Definition
Push Money is used as a noun.
The term Push Money names a commission paid (as by a manufacturer) to a sales person to push the sale of a particular item or line of merchandise.
Related Terms
- PM: Another label used for Push Money.
- spiff: Another label used for Push Money.
What People Get Wrong
Readers sometimes treat Push Money as if it were interchangeable with PM, but that shortcut can blur an important distinction.

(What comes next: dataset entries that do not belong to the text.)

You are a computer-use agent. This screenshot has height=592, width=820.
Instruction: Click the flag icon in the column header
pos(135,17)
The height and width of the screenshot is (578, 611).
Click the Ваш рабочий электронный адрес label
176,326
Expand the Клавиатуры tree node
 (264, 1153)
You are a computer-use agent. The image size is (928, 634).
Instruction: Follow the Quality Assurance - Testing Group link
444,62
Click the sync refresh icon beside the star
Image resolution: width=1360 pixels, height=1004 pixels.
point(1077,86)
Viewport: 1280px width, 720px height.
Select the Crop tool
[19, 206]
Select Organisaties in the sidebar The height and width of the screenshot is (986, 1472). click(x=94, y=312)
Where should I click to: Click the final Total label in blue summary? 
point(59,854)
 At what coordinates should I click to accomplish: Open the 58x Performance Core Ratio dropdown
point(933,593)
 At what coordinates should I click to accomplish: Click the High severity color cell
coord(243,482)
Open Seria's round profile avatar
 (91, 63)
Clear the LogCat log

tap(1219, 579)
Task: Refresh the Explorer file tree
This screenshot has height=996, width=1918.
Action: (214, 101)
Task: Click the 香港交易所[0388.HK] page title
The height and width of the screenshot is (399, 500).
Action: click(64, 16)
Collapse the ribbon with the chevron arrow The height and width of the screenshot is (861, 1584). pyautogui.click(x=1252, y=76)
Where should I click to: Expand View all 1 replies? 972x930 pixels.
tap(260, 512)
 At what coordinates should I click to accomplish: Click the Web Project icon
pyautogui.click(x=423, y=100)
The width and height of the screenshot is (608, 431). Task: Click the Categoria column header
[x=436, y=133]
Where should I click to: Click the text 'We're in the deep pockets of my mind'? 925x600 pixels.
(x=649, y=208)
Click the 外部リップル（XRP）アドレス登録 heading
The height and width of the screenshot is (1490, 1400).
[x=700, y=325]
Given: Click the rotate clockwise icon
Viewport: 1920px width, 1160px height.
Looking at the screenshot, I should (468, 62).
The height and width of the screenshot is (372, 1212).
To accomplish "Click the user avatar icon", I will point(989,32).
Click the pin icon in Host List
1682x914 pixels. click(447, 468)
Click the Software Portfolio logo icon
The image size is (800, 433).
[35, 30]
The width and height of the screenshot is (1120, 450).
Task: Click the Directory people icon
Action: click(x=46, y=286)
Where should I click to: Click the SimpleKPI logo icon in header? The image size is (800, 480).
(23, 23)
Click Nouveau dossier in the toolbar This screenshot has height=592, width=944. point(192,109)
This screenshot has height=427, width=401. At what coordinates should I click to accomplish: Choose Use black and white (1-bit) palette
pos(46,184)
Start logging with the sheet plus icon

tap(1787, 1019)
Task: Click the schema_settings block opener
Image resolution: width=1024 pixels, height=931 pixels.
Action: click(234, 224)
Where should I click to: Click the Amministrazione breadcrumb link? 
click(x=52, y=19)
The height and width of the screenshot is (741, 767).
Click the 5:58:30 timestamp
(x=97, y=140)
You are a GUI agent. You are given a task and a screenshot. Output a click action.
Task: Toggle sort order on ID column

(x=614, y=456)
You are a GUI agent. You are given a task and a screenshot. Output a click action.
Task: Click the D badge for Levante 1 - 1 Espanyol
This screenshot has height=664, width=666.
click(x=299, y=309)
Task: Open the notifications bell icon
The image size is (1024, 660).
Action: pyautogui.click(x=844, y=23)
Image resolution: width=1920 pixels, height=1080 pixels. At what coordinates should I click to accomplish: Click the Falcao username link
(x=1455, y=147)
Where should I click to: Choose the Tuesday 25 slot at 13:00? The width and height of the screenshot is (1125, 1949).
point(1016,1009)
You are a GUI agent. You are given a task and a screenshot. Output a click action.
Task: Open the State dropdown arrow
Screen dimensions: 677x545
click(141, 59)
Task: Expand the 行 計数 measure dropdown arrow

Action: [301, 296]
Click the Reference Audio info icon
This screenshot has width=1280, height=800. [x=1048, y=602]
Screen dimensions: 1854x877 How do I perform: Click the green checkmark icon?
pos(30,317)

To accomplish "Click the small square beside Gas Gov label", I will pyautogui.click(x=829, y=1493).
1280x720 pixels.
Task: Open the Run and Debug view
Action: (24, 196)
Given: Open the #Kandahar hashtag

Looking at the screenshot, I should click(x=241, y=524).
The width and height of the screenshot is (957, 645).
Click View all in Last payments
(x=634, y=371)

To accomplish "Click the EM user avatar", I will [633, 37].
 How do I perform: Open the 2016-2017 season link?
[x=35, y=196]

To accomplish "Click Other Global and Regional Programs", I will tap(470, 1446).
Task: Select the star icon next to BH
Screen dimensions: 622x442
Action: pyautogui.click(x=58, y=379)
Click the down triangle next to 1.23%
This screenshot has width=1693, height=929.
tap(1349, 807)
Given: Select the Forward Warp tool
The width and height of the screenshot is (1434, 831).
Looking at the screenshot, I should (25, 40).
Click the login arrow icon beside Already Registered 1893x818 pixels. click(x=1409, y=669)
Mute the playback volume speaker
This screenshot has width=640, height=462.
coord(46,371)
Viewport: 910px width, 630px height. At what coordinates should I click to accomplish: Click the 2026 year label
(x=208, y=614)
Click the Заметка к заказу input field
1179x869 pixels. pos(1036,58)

Here, Push Money refers to a commission paid (as by a manufacturer) to a sales person to push the sale of a particular item or line of merchandise. By contrast, PM refers to Another label used for Push Money.
When accuracy matters, use Push Money for its specific meaning and do not assume that nearby or related terms can replace it without changing the sense.
Quiz
Creative Ladder
Editorial creative inspiration: the ideas below are fictional prompts and playful extensions, not historical evidence or real-world citations.
Serious Extension
Imagined Tagline: Let Push Money anchor a short, serious piece of writing that begins with the real meaning of the term and then extends it into a human scene.
Writer’s Prompt
Speculative Writing Prompt: Write a short fictional scene in which Push Money appears naturally and changes the direction of the conversation.
Playful Angle
Playful Premise: Imagine Push Money turning into a phrase that people deploy with total confidence even though each person means something slightly different by it.
Visual Analogy: Picture Push Money as a sharply lit object in a dim room, where one clear detail helps the whole scene make sense.
Absurd Escalation
Absurd Scenario: In a clearly ridiculous version of reality, Push Money becomes the center of a civic emergency, a parade theme, and a weather forecast all at once.